Saturday, January 08, 2005

conversation

after getting thru the electronic system, intentifying myself to the rep and giving her the patient ID, the date of service and the amount charged

"We received a copy of the Explanation of Benefits for this claim today, and it says it was denied because it is not covered under this patient's plan."

"Yes."

"I am a little confused, because we know that many plans don't cover this procedure code so we call to verify first. On December 9, I called this number and spoke to Marla at 1:55 pm, and she told me that it was covered at 90% of the contracted rate."

"Hold on."

a few minutes on hold

"This code is subject to medical necessity."

"Yes, did you receive the Letter of Medical Necessity that was sent with the claim?"

"Yes and it was not deemed medically necessary. You can appeal this decision to our Appeals Department."

"Well, we have had cases when there is a decision made that something wasn't medically necessary and we have gone through the appeals process, but in this case we've been told that it is just not covered under the patients plan."

"Because it's not medically necessary."

"But the Explanation of Benefits doesn't say that. It just says it is an exclusion of this plan.

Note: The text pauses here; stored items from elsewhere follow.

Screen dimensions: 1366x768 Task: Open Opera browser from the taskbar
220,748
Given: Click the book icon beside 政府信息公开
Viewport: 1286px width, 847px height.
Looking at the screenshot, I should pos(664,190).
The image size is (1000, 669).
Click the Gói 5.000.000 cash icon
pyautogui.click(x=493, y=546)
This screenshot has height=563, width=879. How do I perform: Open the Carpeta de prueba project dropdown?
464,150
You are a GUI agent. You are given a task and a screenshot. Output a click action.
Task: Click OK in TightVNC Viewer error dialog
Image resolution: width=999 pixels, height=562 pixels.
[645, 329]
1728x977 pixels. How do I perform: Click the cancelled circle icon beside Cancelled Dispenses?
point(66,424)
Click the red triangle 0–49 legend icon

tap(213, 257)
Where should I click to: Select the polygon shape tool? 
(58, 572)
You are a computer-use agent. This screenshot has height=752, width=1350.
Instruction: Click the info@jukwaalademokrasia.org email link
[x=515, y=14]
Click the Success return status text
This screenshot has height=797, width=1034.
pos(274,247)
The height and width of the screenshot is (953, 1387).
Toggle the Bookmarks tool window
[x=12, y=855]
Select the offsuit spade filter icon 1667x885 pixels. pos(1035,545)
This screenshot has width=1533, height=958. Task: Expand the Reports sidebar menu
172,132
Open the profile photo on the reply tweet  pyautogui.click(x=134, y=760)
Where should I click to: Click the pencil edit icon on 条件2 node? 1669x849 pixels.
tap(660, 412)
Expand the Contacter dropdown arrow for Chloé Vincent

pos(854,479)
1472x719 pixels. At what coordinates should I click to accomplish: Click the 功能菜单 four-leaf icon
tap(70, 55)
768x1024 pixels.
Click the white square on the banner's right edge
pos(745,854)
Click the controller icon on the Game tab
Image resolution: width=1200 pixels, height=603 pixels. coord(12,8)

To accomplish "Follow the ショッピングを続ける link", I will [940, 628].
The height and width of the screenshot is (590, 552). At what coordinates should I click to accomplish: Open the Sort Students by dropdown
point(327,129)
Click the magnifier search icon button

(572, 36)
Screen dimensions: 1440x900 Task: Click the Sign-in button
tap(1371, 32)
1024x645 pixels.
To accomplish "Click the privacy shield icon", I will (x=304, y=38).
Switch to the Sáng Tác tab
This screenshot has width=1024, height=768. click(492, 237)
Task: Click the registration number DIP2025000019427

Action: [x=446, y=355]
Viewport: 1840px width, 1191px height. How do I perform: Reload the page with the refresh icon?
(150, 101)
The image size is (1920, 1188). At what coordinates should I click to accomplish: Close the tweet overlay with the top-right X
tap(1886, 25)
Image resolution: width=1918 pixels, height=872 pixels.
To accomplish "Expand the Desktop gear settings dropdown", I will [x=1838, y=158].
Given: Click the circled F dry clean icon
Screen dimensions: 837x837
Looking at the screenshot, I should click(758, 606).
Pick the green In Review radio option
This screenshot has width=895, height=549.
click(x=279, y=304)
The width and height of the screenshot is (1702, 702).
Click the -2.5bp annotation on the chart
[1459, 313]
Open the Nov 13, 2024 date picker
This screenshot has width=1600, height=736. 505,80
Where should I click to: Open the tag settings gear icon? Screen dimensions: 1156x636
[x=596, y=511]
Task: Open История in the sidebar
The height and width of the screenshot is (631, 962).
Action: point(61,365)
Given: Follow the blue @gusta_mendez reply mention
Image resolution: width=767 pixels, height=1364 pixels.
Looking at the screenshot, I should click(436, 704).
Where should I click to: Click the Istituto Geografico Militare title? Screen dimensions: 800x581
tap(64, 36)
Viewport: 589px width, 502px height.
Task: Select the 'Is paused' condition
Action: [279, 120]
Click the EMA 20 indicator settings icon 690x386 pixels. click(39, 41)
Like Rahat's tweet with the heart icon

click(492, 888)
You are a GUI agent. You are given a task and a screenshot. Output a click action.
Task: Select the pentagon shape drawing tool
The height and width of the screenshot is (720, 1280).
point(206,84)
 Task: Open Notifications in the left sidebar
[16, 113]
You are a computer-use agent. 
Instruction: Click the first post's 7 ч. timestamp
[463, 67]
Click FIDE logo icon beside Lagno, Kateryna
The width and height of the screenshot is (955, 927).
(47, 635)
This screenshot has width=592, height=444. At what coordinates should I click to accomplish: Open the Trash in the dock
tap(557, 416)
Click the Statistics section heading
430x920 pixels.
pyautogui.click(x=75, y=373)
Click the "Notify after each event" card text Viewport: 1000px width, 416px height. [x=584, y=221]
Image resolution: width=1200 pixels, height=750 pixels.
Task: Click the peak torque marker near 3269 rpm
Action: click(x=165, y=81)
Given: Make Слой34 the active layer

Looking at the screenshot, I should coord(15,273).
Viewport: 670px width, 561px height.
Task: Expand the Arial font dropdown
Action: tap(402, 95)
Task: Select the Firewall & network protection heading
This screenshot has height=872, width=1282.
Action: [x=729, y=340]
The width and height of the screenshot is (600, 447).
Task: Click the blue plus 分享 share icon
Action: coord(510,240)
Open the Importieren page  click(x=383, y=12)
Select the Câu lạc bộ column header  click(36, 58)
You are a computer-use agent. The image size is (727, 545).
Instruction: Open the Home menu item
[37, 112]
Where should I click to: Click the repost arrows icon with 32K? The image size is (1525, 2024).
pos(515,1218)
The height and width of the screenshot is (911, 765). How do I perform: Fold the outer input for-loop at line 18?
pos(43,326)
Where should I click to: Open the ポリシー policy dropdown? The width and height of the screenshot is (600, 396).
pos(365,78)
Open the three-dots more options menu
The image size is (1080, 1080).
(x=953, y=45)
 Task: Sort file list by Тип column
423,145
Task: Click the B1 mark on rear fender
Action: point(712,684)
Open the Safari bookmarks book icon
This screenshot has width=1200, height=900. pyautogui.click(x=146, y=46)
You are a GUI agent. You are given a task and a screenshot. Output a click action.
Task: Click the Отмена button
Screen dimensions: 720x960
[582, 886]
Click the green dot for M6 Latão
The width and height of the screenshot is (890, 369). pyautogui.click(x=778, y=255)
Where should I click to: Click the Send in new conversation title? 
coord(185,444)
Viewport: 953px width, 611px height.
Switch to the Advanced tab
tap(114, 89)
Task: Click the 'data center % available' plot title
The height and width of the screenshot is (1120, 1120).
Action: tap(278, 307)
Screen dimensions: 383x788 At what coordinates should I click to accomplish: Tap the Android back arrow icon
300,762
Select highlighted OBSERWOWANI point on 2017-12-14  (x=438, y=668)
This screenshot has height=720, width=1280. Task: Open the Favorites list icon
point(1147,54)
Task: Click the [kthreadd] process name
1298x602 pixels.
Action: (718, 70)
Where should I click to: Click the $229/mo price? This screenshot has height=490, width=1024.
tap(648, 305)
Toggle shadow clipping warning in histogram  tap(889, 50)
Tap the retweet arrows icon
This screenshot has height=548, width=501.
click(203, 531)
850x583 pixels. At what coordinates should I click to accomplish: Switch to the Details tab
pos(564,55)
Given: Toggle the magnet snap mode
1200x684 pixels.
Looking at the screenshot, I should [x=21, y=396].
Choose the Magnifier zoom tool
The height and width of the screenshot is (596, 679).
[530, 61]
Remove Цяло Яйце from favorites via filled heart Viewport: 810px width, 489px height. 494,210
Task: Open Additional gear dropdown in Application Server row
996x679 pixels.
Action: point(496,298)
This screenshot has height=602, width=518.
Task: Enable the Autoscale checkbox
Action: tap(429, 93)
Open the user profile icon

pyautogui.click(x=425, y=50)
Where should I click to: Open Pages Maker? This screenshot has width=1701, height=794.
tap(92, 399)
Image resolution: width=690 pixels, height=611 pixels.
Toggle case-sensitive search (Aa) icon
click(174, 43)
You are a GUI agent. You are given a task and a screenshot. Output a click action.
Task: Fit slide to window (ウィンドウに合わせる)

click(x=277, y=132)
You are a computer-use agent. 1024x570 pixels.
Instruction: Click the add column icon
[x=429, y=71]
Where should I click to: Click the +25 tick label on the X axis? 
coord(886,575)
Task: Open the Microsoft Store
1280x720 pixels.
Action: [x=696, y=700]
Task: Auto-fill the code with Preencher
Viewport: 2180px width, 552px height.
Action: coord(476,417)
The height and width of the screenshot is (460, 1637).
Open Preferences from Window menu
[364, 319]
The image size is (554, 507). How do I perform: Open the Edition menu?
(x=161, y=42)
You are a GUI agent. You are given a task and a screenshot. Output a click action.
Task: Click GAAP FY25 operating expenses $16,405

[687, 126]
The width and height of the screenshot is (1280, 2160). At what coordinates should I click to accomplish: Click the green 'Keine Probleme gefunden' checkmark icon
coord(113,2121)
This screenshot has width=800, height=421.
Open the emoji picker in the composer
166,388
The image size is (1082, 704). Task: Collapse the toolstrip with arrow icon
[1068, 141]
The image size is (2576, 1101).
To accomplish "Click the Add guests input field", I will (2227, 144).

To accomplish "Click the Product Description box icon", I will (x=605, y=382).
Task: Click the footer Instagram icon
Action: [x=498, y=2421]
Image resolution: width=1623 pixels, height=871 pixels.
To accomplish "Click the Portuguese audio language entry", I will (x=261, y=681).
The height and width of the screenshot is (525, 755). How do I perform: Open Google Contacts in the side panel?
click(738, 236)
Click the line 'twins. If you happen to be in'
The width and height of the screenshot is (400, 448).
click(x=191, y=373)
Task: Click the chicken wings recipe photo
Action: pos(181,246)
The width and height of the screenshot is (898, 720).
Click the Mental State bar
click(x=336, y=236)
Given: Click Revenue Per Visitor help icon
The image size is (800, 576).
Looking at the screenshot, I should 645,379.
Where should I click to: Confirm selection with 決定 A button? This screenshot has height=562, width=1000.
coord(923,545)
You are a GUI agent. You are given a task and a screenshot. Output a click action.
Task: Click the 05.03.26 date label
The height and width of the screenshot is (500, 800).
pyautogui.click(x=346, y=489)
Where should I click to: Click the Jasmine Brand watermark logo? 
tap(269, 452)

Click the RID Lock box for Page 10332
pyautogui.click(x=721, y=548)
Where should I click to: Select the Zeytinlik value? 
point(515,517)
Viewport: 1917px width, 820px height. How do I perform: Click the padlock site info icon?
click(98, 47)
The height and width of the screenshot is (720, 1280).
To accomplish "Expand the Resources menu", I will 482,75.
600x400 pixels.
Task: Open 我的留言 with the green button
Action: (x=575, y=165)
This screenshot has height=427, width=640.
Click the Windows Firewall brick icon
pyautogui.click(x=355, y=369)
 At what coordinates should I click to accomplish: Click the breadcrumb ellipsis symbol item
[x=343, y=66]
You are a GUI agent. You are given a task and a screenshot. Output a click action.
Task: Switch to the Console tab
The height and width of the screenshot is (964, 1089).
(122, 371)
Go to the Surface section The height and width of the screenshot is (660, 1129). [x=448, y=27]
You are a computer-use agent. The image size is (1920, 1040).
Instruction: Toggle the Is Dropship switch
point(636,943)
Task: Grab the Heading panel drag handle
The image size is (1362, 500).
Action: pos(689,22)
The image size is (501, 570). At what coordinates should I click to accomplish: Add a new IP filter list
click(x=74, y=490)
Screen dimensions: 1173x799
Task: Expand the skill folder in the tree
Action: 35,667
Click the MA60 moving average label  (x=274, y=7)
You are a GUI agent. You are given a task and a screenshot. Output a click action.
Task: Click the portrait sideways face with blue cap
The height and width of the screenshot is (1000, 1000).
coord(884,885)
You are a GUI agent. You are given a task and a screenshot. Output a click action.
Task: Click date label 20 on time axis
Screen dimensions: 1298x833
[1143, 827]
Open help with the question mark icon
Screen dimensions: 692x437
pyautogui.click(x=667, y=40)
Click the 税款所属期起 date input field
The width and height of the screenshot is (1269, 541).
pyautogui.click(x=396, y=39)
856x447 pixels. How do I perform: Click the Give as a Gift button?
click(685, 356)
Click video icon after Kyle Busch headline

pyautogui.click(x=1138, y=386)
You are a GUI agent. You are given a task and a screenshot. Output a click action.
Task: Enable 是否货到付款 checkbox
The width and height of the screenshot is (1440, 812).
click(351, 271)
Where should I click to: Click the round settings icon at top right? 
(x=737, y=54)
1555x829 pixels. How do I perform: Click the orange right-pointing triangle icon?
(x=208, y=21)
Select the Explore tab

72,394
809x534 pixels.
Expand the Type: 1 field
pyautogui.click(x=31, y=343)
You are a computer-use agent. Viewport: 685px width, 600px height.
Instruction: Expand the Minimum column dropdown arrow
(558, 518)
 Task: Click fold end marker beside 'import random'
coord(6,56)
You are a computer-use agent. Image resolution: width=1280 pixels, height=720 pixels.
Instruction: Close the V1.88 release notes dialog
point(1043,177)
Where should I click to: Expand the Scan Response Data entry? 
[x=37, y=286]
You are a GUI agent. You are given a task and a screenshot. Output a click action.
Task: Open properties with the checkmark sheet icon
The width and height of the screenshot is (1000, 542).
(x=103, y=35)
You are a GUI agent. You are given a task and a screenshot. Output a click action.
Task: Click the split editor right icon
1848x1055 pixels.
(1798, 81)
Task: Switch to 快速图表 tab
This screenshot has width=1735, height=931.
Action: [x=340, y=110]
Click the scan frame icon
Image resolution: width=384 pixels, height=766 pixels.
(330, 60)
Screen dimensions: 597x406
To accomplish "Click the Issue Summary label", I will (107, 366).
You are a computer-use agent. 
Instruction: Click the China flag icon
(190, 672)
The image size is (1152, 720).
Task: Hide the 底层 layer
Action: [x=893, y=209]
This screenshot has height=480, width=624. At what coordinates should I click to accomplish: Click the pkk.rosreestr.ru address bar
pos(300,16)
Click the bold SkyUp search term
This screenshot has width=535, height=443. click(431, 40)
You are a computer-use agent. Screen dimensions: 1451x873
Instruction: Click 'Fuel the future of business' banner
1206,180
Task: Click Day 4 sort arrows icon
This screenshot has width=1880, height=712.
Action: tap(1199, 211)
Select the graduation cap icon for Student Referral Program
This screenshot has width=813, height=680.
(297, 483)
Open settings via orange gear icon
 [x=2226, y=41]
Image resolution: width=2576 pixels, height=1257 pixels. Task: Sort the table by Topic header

When something is found to be medically necessary we receive a denial that says that."

"You received a denial."

"Yes, but I need something in writing that says it was denied for not being medically necessary.

"It was denied and I just told you it was because it wasn't medically necessary."

"But I can't appeal this based on that. There needs to be something in writing."

"Well, we can't send you anything."

"Then I can't appeal it and I just have to bill the patient."

"Just do whatever you have to do."

hangs up

This conversation took place on the very day I decided to create this blog. We both were becoming increasingly frustrated and loud. Afterwards, I called back and got a different rep who confessed to being baffled as to why this claim was denied and amazingly admitted that this was never deemed medically unnecessary. She sent the claim back to be reviewed with an extensive note attached to it explaining the situation.

If I had to bet, I would say this will come back with an official denial stating it is not considered medically necessary and you can appeal by sending the required documents to.....

There is a lot more to say, but I will have to say it in later postings. I don't want to give away the ending, but you, the patient, are most likely going to be screwed.

1 Comments:

Anonymous Anonymous said...

I found your blog interesting. I've worked in the insurance industry for 14 years. You're complaints can only be attributed to your lack of understanding the insurance industry. An offer is submitted for reimbursment. We have had to create a list of generally accepted rates associated with the medically recognized procedures which you reference. When the benefits coverage plan sets a rate and no one in the medical profession recognizes that it already contains a professional service premium then they object when they don't get a qualifying benefits reimbursment. If you take the average rider on most of these policies, you see that the medicaid rate is nearly identical to the medically necessary rate acknowledged within the insurance industry. Good Luck.